I have the feeling that if you are reading about "Particle Swarm Optimization" maybe you already know a little bit about "optimization" and you don’t know about the "particle swarm" thing, so I don’t want to spend too much time on this and bore the readers.
What I do want to know is to give a little bit of a formalization to the problem. As we said earlier, mathematically, what is the "best thing to do for a swarm"?
Well, mathematically, the "birds of a swarm" (or "particles") are points in a K-dimensional space. If it is the real space, our "domain" can be the 3D space we live in, but it can indeed be much larger than that. Actually, this method gets interesting when we forget about the "bird" example and we consider the fact that we can use this method, in general, to find the minimum or maximum of a given function.
For example, let’s say that you have that the price of a house is automatically generated exclusively from an algorithm (veeery dangerous not to keep a person in the loop but anyway):

Now this doesn’t much make sense, right? What is the "House" Icon? We will have a list of features, for example, locations, size, etc…

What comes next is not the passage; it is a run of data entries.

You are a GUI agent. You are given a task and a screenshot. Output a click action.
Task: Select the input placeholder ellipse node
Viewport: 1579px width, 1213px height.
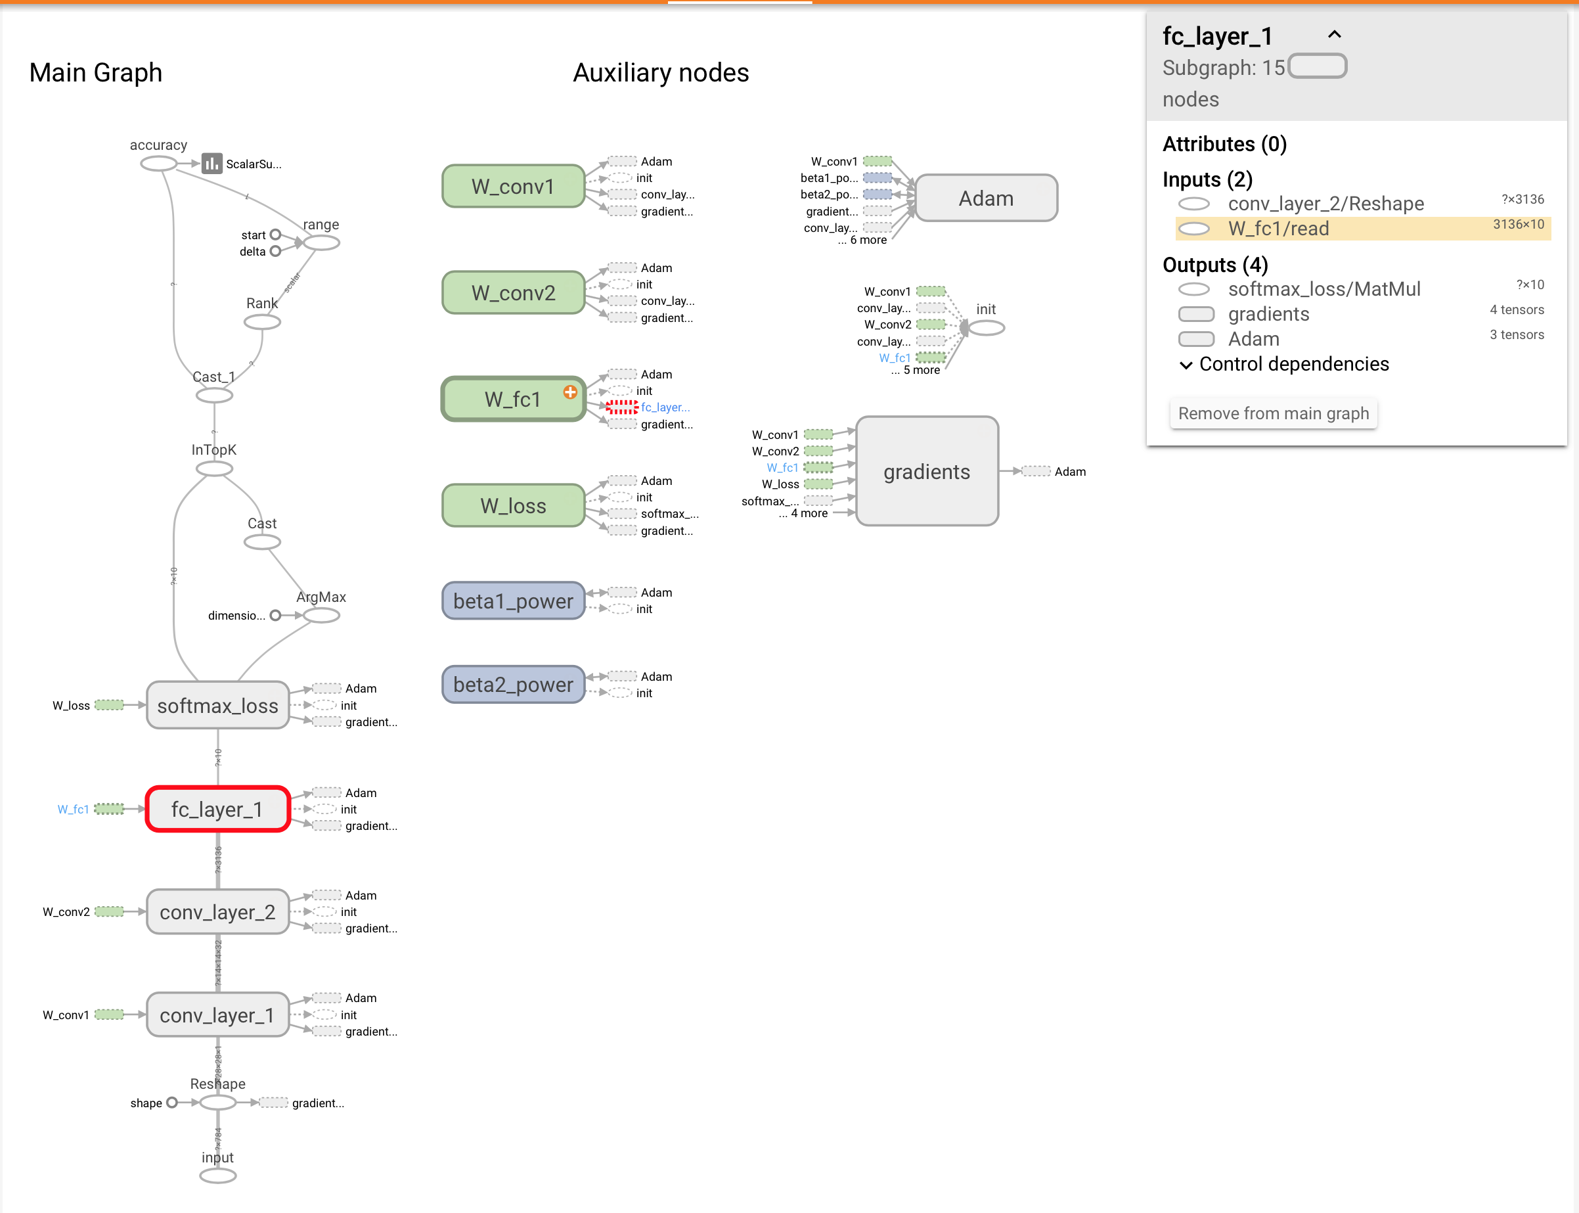tap(217, 1176)
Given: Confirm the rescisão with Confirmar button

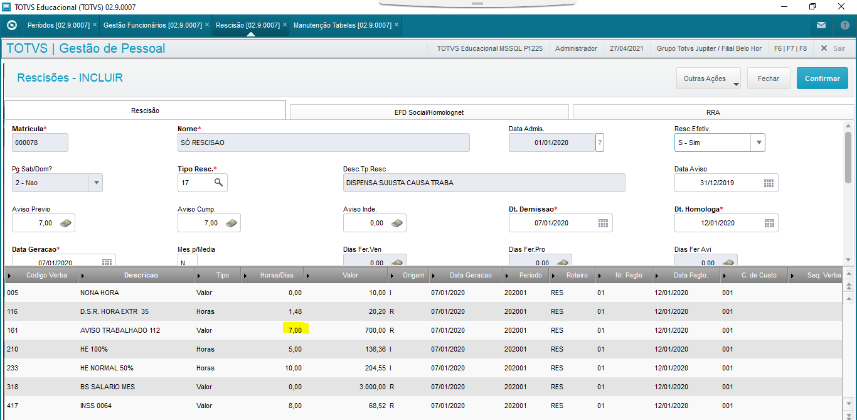Looking at the screenshot, I should tap(822, 78).
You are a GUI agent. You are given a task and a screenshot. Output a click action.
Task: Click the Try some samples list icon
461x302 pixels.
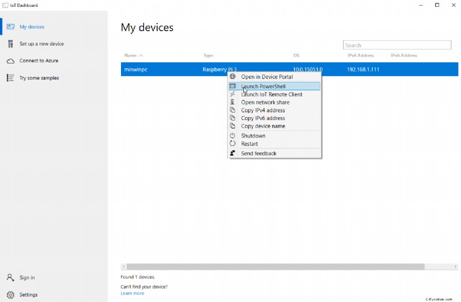(10, 78)
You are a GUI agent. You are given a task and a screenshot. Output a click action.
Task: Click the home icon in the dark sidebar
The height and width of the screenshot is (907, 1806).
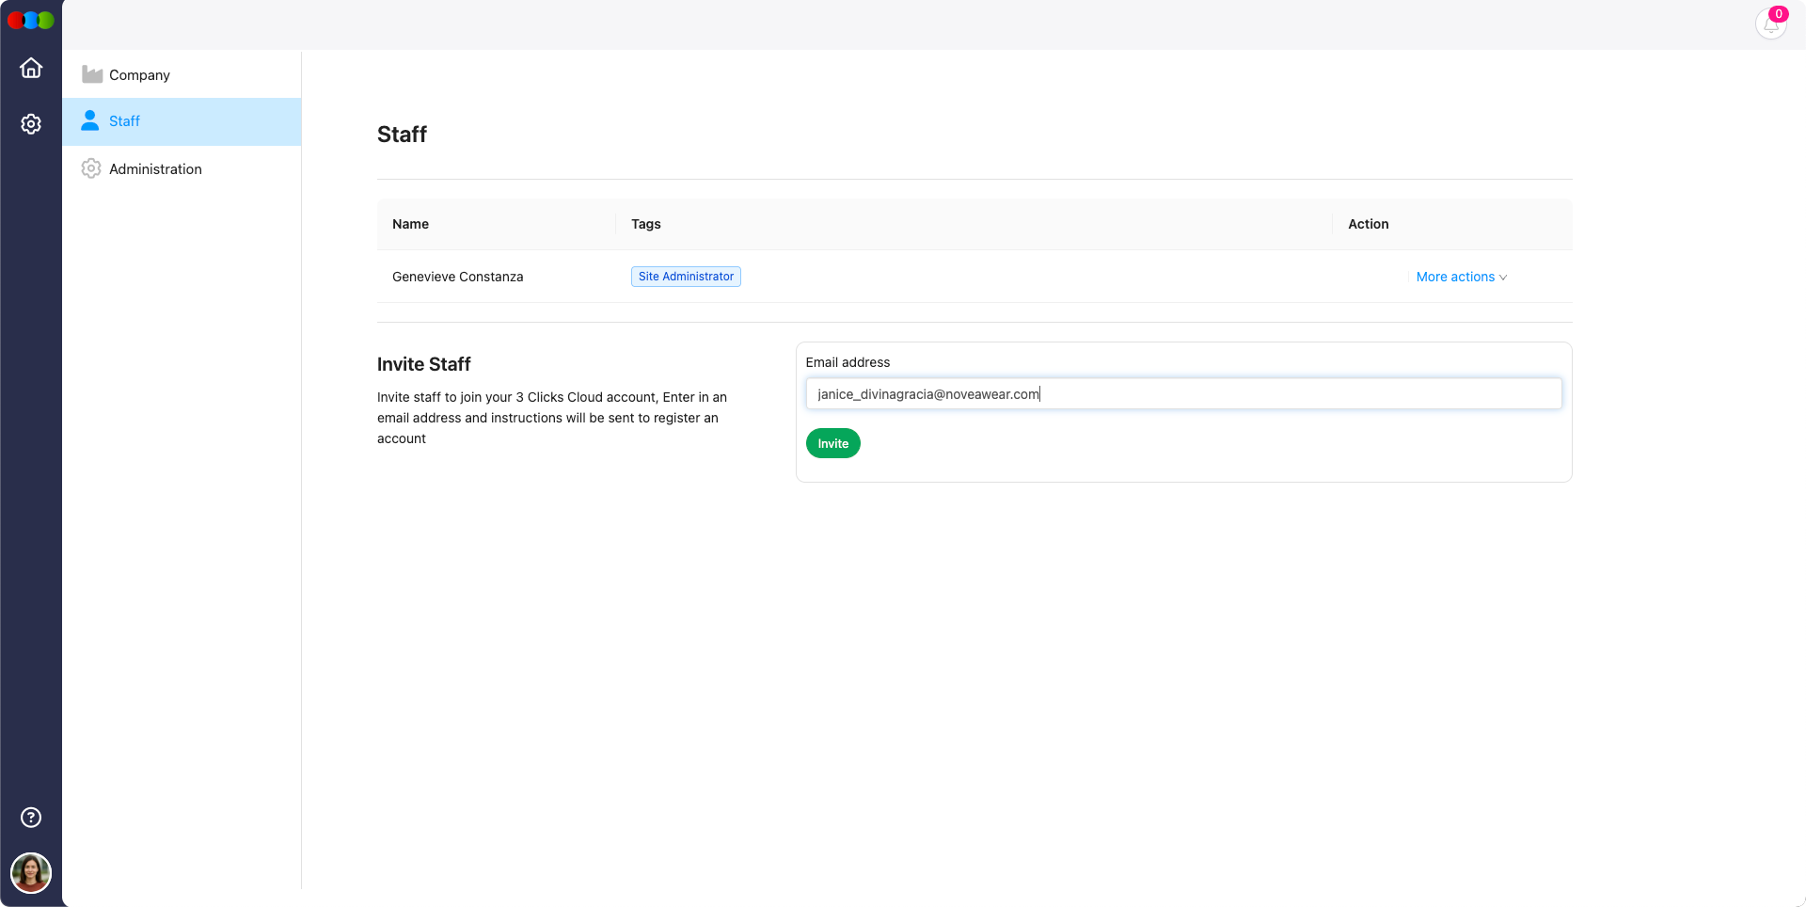(31, 68)
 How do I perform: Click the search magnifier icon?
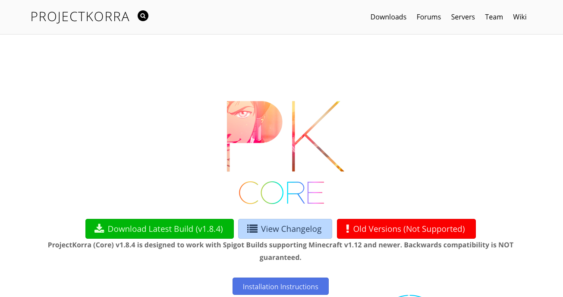[x=143, y=16]
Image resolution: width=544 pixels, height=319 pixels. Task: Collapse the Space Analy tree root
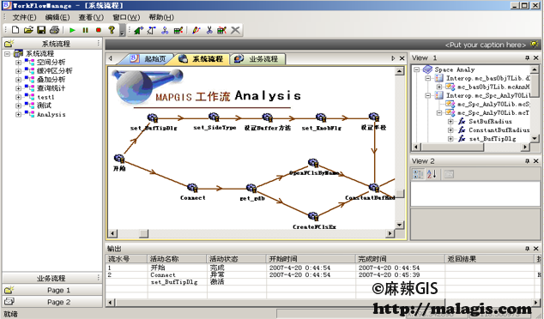coord(417,69)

Now this makes sense. The house is translated to the feature space. So each house is a k dimensional point. The "process" that converts the Feature space into a house price is a "black box" function:

The real game here is this:
"What is the x that I need to have to get the minimum cost?"
This is our optimization problem.

The end game of PSO will be the coordinates of x_min. Let’s see how we deal with it.
1. Introduction to Particle Swarm Optimization
Before we start, I want to say that it’s extremely helpful to look at the original paper. I would say that it’s one of the least-technical technical papers I have ever read. It is a very easy read and, at the same time, it is very informative and fun.
Alright, so, what is the idea behind this? As we said, the idea is that we are creating a set of particles that collaborate to find the global minimum by exchanging the information that they have. If you want, it is very similar to what happens to shows like "Stranger Things" where there is an enemy to beat and all the characters work together and talk with each other using all the means that they have.
More technically, we start with num_particles particles. These particles have random locations, and for each one of these locations the cost function L will have its value. For example, particle 1 will have location x_1 and cost L(x_1). This is iteration 0, and "after" this first iteration we have built our system. Now the system needs to evolve. How do we do this? With a quantity called "velocity". We say, that for the particle x, for each dimension (i) and each iteration (j), we have that:

Or in the more elegant vector form:

Now how do we define v? That is where the beauty of this method comes in. The vector v has basically three components:

Let’s explore them:
- v_intertial is basically the memory of the previous velocity. The term comes from physics where the inertial system is a system of reference where a body will remain at rest or move at a constant velocity.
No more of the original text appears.